Vergangene Woche war ich auf Zeitreise. Schön war’s. Und laut. Und voll. Fast aus Versehen hatte ich nämlich in großen zeitlichen Abschnitten Konzertkarten für zwei nah beieinander liegende Ereignisse gekauft. Die Erste Allgemeine Verunsicherung traf auf Mark Forster. Oder, wie man später sagen würde, Deutlichkeit trifft Weichspüler.
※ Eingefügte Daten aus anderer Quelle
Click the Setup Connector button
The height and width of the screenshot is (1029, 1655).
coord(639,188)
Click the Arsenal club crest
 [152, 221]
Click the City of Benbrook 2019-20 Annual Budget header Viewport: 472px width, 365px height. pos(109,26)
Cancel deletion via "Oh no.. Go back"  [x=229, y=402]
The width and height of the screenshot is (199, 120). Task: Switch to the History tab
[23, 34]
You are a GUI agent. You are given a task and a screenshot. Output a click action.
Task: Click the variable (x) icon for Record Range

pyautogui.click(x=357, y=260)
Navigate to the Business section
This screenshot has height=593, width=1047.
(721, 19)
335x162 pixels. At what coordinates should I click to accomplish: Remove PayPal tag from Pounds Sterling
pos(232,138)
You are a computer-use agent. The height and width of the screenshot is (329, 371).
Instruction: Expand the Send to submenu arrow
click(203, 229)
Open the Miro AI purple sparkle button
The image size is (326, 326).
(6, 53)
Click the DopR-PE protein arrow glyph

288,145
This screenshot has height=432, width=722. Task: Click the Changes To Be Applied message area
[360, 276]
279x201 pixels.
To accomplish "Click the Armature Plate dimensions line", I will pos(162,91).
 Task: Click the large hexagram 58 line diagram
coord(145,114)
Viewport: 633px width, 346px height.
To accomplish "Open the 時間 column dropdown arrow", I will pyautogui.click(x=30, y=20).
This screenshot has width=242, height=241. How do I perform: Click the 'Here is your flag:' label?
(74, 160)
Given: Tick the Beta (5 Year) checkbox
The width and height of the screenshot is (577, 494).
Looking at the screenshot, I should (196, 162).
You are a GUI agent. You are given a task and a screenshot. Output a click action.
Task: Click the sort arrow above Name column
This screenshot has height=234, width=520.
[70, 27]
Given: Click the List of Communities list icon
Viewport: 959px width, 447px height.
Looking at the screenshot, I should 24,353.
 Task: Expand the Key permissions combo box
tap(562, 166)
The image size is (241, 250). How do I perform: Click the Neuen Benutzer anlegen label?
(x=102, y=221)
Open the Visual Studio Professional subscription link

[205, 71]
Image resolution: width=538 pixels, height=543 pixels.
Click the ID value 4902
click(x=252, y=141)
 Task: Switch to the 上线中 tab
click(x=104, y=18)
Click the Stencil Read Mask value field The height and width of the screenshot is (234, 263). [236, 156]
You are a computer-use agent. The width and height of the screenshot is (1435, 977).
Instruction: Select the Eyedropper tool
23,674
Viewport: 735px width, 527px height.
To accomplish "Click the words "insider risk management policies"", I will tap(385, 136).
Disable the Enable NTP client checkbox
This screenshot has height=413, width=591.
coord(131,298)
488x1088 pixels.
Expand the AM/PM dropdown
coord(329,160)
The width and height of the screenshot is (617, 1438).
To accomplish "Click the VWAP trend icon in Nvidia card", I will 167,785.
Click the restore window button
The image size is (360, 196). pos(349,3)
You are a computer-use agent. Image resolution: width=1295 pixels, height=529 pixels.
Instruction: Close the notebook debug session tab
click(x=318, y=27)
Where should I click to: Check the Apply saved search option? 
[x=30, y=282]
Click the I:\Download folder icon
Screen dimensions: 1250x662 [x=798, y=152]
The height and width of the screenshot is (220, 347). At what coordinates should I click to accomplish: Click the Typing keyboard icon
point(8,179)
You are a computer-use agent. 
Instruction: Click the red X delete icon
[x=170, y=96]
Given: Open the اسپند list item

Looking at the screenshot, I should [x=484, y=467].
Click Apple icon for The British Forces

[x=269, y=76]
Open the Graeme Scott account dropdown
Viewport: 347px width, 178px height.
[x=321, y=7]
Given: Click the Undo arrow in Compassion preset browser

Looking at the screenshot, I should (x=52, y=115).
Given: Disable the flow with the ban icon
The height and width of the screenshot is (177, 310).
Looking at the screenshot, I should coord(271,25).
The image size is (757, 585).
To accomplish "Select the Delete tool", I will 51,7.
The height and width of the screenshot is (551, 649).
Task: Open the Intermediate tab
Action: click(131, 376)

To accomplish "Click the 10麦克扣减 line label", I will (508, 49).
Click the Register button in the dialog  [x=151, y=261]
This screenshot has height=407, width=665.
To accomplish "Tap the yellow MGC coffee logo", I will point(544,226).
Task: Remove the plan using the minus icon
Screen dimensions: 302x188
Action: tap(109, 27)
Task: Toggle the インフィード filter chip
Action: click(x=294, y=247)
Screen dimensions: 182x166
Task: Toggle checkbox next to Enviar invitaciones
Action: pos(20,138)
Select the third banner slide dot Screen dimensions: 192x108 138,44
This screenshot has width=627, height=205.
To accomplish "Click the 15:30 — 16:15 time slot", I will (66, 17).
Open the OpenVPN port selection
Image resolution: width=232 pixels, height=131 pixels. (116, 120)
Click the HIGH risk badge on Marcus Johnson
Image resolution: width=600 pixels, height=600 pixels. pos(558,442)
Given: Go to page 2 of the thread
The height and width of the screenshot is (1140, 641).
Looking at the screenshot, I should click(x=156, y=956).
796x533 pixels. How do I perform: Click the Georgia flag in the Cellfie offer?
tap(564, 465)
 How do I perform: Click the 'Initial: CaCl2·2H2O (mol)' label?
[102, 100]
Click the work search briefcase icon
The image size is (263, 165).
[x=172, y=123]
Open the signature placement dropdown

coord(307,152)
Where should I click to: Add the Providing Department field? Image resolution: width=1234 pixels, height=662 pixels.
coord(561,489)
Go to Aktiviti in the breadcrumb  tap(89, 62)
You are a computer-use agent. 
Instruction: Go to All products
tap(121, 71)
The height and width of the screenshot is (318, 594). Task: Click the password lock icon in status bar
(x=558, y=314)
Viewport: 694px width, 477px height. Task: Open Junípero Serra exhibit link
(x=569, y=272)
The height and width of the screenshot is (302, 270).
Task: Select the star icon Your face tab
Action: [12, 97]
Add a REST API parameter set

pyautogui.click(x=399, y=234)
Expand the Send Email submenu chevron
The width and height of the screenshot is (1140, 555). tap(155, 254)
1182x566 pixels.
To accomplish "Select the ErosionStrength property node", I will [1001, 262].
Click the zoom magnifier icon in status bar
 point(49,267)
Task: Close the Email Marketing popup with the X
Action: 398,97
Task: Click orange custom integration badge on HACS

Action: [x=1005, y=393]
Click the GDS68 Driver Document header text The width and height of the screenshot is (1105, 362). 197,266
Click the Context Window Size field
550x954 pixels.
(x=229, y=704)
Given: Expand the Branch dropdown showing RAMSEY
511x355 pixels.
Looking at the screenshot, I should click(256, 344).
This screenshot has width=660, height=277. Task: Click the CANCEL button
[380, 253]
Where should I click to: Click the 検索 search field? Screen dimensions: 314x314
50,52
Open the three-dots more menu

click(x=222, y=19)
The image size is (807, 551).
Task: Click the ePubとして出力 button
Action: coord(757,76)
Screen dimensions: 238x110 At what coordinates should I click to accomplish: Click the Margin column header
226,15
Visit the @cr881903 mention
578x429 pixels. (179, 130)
Im Abstand von drei Tagen machten wir uns also auf die Socken. Konzert A war bestuhlt. Schließlich ist die Kundschaft der EAV mit den Herren selbst, die unter dem Motto „1000 Jahre EAV“ auf Abschiedstournee sind, ergraut und erlahmt, schwerhörig und kurzsichtig geworden und gibt sich zu großen Teilen auch bei den krassesten Beats mit ein wenig Sitztanz zufrieden. Selbst wenn einem mal nach Aufstehen wäre, bleibt man sitzen. Man will ja keinen Ärger mit dem Hintermann. Am Anfang der Show hieß es, man dürfe nicht filmen und fotografieren, sodass nur wenige Unentwegte mal ab und an verschämt das Handy hochhielten. Man will in unsrem Alter ja nix Verbotenes mehr tun. Pünktlich um 20 Uhr startete die Band ohne Vorgruppe ihr dreistündiges, pausenloses Konzert ohne viel Tamtam. Wenn man mal davon absieht, dass ihr Sänger Klaus Eberhartinger sich im Sarg rein- und später wieder raustragen ließ. Seinen gleichaltrigen Fans gab er zwischendurch noch den Tipp, immer mal mit der Hand im Blumentopf zu schlafen, damit man sich langsam an ein Dasein in der Erde gewöhnt. Ja, so san’s halt, die Österreicher, a bissl morbid. Ansonsten hielten die Jungs, was sie versprachen: Sie lieferten richtig gute alte Rockmusik ohne großen Schnörkel. Den gönnten sie sich bei ihren Verkleidungen, mit denen sie sich in erster Linie selbst wahlweise erfreuten oder auf die Schippe nahmen. Das Bühnenbild war ein in unterschiedlichen Farben beleuchteter Vorhang, hinter dem Scherenschnitte wackelten, und wenn es besonders brisant wurde in den wortwitz- und anspielungsreichen Texten der Österreicher, dann mussten die Rowdies und die Kostümbildnerin als Statisten über die Bühne ziehen, wahlweise als Wildschwein, Priester, Bordsteinschwalbe oder das bekannte Burli. Kleine szenische Einlagen, bei denen man genau zuhören musste, und große politische Statements, die keine Fragen offenließen, gehörten mit zum Programm, dazu einige wehmütige Rückblicke auf die Frage, wo wohl die letzten 40 Jahre geblieben seien. Da sich genau das das klassische EAV-Publikum auch ständig fragt, war natürlich direkt eine Basis für einen schönen gemeinsamen Abend geschaffen, der mit der zweiten Zugabe um kurz vor elf dann doch noch im Stehen endete und die Gäste mit dem ewigen Ohrwürmern vom Märchenprinz und der Fata Morgana in die Sommernacht verließ.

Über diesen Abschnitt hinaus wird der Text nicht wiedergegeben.